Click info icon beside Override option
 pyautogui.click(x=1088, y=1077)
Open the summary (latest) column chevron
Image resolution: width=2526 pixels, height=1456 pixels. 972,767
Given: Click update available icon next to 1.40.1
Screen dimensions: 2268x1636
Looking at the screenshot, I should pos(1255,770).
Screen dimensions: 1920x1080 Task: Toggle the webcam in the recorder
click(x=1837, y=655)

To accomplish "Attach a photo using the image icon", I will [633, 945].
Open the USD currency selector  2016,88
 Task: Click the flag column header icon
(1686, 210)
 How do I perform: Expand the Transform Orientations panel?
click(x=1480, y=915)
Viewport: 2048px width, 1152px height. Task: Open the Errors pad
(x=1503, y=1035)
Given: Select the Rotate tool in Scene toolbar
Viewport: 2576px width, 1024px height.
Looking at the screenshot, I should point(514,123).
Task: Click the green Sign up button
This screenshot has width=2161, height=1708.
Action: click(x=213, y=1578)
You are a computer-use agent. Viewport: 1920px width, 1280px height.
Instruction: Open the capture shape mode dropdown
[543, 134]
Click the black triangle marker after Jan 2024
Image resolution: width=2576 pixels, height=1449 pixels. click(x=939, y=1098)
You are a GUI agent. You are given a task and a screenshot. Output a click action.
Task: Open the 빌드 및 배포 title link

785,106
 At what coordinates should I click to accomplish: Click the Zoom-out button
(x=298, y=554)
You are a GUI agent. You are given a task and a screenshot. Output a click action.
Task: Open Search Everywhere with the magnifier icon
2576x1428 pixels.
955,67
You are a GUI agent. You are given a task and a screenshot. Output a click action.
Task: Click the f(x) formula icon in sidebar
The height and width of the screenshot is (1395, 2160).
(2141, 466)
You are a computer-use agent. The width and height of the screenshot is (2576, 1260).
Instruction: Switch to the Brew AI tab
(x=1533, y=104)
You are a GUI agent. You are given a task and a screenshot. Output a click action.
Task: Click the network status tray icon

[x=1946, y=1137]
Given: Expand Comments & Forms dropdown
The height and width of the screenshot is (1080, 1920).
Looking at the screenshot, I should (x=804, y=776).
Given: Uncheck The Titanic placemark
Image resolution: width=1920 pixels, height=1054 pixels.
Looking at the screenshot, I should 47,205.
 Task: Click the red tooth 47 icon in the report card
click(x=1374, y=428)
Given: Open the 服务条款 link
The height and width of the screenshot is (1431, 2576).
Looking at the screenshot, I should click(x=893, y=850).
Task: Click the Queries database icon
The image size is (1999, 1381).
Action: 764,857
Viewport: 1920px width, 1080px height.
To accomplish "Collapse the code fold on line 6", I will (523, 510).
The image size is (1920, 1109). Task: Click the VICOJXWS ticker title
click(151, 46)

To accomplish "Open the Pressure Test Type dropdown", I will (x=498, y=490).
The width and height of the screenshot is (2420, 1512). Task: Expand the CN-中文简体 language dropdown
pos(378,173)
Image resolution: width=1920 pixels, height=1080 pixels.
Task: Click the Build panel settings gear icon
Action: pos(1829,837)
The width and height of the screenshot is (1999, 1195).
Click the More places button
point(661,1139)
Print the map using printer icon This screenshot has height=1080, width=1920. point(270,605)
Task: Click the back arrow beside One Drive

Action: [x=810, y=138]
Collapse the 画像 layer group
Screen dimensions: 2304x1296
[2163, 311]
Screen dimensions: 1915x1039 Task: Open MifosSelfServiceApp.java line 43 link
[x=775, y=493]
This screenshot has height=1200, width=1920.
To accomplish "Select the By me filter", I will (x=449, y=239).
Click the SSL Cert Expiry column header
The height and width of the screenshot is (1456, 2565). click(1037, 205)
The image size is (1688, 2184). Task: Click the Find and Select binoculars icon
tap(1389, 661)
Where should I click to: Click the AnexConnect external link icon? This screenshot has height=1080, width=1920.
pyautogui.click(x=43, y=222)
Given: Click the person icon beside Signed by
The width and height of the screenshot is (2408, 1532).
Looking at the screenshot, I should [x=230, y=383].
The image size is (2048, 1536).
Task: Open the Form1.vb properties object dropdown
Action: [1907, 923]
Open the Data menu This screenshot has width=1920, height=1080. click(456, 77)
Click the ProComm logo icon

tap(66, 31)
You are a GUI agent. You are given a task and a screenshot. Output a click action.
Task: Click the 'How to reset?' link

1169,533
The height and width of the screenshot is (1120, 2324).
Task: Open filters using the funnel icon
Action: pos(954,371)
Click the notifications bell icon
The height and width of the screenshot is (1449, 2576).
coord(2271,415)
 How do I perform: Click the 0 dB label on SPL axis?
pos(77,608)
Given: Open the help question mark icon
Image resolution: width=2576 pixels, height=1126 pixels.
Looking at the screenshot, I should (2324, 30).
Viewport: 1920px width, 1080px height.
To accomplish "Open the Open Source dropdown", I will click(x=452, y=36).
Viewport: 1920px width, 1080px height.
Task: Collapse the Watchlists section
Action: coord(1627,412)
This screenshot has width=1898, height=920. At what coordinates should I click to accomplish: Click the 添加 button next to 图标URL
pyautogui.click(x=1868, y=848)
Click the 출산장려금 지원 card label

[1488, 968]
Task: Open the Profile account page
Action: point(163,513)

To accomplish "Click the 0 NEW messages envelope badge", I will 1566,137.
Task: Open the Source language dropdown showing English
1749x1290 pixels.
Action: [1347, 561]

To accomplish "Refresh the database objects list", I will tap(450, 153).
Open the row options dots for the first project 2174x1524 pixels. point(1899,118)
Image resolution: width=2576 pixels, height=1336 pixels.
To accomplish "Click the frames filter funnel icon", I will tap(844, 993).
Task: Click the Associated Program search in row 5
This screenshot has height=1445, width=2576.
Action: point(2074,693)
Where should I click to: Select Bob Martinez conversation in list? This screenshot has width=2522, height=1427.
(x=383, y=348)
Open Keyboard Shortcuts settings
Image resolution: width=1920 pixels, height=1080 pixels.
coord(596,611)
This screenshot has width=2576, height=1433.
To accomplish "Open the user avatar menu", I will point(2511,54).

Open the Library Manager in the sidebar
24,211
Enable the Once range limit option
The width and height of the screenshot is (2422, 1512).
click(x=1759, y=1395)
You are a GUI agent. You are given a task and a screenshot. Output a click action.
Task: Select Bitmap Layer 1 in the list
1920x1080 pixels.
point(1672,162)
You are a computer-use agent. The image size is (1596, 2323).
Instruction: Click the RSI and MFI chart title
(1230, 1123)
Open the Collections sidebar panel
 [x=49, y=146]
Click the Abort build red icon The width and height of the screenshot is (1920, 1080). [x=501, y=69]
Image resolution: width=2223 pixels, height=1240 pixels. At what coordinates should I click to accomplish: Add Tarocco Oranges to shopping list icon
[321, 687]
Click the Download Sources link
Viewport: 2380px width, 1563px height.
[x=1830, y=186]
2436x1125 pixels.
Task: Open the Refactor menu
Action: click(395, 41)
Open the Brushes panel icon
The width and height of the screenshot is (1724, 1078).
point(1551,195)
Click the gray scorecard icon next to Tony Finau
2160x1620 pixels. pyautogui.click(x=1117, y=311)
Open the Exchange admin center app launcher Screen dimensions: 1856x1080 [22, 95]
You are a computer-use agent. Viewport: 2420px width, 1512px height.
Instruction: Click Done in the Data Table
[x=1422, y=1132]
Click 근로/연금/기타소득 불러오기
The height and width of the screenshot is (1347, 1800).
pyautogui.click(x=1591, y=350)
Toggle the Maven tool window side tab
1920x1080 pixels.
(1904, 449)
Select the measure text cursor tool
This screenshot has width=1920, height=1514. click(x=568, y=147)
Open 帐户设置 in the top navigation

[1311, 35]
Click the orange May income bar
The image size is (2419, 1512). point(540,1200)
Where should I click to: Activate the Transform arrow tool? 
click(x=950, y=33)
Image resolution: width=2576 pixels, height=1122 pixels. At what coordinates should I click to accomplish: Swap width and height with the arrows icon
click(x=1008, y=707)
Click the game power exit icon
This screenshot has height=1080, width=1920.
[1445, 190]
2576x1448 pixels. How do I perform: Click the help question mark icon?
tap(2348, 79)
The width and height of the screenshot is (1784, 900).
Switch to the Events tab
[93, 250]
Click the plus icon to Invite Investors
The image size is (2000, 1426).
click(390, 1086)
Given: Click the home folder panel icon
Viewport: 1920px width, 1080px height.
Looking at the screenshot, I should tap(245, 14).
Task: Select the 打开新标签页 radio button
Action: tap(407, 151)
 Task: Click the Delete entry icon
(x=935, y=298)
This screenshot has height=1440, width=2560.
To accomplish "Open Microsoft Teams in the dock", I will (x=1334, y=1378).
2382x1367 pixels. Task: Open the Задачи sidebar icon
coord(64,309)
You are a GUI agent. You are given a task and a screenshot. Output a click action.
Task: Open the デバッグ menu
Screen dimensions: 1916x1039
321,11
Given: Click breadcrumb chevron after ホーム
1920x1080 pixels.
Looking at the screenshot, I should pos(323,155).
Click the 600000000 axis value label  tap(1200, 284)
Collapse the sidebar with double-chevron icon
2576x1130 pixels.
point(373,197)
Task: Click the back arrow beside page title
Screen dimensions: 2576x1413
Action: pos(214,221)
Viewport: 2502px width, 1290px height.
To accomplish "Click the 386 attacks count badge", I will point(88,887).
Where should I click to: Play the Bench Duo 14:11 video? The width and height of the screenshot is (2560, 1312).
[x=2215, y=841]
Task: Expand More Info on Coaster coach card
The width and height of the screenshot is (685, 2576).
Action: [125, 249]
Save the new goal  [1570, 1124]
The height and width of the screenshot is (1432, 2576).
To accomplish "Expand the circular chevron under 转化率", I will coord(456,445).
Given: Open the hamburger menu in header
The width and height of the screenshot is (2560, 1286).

—————

- Your assignment
Your answer should be the exact lines above from the one with "Task: Select Bitmap Layer 1 in the list" through the one with "Click the Download Sources link", both included, and nothing besides.

- Finished task
Task: Select Bitmap Layer 1 in the list
1920x1080 pixels.
point(1672,162)
You are a computer-use agent. The image size is (1596, 2323).
Instruction: Click the RSI and MFI chart title
(1230, 1123)
Open the Collections sidebar panel
 [x=49, y=146]
Click the Abort build red icon The width and height of the screenshot is (1920, 1080). [x=501, y=69]
Image resolution: width=2223 pixels, height=1240 pixels. At what coordinates should I click to accomplish: Add Tarocco Oranges to shopping list icon
[321, 687]
Click the Download Sources link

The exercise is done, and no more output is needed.